Bahagia? Jelas, meski hanya sedikit, aku bahagia menerima kemajuan ini. 7 tahun aku dalam keadaan seperti ini, dan itu bukan waktu yang singkat untuk bertahan dengan segala keterbatasan. Orang tuaku tidak diam, mereka selalu mencari cara untuk menyembuhkan ku, tapi Tuhan hanya memberinya secara perlahan. Namun aku bersyukur. Setidaknya harapan aku untuk sembuh itu memang ada. Bahkan aku pun kini bisa mengendarai sepeda, sama seperti anak-anak lain. Jadi, aku berharap pengobatan alternatif kali ini, jauh semakin besar dampaknya untuk kesehatanku. Aku hanya ingin bisa beraktivitas normal seperti orang lain, itu saja keinginan terbesar dalam hidupku.

***

“Mah, nanti di dalem bakal diapain?” tanyaku, ketika duduk di ruang tunggu bersama Ibu. Sementara dua teman Ibu yang juga mau berobat, duduk di seberang tempat duduk kami, karena posisi kursi yang berhadap-hadapan.

“Dipijit kaya biasa aja kok,” jawab Ibu sambil tersenyum.

Mungkin Ibu ingin menenangkan aku, karena jujur saat itu aku cukup gugup.

Dari beberapa pengobatan alternatif yang sudah kita datangi, memang hampir kebanyakkan menggunakan sistem dipijat. Tapi ada juga yang hanya meminum air yang sudah dikasih doa, dan masih banyak lagi macam lainnya.

“Hhhhhuuuuuhhhhhffffftttt” desahku. Mencoba mengatur nafas yang mendadak tidak beraturan.

Gugup, takut, ragu.
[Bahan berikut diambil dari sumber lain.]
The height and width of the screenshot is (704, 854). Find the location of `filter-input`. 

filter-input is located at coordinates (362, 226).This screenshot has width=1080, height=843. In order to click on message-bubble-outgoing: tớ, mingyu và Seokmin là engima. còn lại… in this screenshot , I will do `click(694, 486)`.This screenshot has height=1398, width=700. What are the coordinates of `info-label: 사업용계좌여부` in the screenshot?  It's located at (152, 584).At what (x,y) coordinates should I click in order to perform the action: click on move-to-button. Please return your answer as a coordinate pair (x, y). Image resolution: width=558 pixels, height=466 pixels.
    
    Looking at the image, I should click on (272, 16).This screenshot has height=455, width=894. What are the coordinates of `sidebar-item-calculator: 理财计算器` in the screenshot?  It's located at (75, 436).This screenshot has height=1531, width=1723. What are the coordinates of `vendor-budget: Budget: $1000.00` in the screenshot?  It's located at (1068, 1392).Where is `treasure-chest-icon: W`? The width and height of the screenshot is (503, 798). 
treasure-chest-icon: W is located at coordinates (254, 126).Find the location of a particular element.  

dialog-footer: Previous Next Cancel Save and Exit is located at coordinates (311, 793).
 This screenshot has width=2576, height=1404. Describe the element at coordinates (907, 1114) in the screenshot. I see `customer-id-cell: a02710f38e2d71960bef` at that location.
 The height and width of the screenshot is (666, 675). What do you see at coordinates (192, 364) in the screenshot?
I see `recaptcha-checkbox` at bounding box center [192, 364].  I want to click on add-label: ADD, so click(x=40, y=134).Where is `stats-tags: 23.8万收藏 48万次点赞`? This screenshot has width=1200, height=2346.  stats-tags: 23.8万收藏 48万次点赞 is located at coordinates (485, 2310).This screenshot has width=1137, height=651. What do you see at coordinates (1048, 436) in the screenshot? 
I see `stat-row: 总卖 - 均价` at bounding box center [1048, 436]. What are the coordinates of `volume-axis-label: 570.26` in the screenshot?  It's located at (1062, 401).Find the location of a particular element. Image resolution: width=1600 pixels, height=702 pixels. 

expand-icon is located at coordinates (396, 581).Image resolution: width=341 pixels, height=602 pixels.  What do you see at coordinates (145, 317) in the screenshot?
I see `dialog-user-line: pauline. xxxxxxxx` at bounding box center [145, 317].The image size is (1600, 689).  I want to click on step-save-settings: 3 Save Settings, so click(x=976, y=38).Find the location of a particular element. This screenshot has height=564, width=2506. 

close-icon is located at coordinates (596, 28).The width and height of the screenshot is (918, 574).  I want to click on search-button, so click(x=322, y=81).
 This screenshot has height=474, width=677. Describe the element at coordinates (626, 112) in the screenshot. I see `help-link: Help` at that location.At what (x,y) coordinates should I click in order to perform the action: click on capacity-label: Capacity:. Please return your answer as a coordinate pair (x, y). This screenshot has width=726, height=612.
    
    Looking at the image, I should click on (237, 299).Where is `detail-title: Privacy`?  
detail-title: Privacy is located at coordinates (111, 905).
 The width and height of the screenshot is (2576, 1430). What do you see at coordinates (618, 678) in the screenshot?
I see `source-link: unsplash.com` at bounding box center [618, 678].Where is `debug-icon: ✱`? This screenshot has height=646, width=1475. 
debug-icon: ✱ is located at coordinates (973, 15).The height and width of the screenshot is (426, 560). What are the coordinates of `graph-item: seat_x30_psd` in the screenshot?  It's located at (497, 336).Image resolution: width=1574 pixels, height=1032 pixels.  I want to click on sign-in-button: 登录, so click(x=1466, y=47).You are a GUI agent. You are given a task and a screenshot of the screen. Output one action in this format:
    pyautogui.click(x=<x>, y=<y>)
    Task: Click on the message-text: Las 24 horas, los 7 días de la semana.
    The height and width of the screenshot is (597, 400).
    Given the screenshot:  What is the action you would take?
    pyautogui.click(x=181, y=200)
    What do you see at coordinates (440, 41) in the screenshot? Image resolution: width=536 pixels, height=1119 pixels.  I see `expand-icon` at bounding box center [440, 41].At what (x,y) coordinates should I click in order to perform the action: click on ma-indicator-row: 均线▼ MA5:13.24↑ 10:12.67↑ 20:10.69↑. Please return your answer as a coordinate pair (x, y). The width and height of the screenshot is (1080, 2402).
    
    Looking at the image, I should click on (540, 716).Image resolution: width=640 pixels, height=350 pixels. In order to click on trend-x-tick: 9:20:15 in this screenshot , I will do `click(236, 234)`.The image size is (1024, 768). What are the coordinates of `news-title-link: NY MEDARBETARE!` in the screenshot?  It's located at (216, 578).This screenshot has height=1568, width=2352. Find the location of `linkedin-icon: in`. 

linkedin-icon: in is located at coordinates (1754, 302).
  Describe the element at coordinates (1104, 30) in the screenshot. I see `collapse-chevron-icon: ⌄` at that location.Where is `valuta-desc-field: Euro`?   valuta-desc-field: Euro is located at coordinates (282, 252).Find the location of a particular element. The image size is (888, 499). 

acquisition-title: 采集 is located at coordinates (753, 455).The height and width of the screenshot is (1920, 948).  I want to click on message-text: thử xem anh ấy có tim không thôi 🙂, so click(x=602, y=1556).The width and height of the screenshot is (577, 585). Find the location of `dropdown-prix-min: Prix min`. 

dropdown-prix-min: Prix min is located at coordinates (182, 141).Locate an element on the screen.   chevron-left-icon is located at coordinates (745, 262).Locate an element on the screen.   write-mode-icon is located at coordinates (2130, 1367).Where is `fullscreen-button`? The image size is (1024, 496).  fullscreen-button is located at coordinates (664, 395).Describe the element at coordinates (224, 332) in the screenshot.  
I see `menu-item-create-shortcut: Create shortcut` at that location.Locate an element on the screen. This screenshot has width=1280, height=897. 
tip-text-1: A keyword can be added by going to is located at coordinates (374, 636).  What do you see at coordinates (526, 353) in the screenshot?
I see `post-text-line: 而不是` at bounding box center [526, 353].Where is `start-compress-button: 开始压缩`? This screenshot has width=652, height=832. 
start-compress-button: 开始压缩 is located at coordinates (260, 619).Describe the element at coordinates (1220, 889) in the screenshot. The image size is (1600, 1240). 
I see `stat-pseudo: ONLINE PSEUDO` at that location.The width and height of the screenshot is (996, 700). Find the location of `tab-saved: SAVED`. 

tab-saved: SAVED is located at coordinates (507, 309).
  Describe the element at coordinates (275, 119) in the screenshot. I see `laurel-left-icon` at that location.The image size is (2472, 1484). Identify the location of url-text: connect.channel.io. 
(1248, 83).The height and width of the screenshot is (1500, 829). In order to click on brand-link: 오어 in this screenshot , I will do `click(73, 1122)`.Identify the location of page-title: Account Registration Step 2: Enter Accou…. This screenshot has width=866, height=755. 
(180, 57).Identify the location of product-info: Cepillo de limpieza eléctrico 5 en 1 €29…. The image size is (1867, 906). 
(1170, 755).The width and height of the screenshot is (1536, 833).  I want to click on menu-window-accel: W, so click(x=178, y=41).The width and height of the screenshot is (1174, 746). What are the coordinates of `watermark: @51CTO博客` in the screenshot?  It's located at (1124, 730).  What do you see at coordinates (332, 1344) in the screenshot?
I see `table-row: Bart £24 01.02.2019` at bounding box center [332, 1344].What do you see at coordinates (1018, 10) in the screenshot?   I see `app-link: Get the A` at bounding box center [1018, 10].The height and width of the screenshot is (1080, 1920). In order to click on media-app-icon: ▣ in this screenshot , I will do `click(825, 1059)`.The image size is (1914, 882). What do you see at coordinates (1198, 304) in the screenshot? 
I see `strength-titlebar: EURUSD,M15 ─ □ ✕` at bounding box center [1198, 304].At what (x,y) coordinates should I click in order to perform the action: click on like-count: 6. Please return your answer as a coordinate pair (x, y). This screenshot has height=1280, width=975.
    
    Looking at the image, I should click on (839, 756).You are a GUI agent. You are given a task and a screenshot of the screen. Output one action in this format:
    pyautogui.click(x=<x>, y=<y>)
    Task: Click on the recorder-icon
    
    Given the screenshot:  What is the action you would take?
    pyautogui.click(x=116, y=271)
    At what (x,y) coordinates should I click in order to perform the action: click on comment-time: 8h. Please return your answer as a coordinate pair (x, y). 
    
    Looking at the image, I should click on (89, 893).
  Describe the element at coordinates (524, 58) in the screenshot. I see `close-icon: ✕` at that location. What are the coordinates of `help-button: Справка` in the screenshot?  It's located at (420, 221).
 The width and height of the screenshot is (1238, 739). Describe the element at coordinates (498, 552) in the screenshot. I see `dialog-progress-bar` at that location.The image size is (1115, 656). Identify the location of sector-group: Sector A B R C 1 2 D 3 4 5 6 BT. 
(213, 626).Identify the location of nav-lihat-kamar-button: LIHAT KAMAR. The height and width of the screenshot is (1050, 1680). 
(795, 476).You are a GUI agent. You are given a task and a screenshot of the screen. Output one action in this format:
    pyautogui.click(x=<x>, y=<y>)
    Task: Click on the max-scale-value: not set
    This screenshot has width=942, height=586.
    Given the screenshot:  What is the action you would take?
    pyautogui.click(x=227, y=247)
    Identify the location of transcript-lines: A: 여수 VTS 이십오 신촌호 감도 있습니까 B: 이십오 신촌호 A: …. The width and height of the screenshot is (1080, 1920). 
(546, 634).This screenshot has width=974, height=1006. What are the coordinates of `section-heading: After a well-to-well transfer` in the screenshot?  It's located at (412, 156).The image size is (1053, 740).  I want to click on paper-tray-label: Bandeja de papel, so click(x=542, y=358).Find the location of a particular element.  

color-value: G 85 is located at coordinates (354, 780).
Seketika perasaan itu muncul dan semakin menggangguku. Rasanya ingin beranjak dan pergi dari tempat itu. Namun keinginanku untuk sembuh, telah berhasil menahanku di tempat yang mungkin memang bisa membawa kesembuhan untukku.

“Nomor 32,” ujar seorang perempuan remaja yang merupakan petugas di tempat itu. Tempat yang menurutku lebih terlihat seperti sebuah klinik. “Silahkan masuk ke ruangan 2,” sambungnya mempersilahkan kepada aku dan Ibu dengan ramah.

“Yuk sayang,” ajak Ibu sambil bangkit dari duduknya.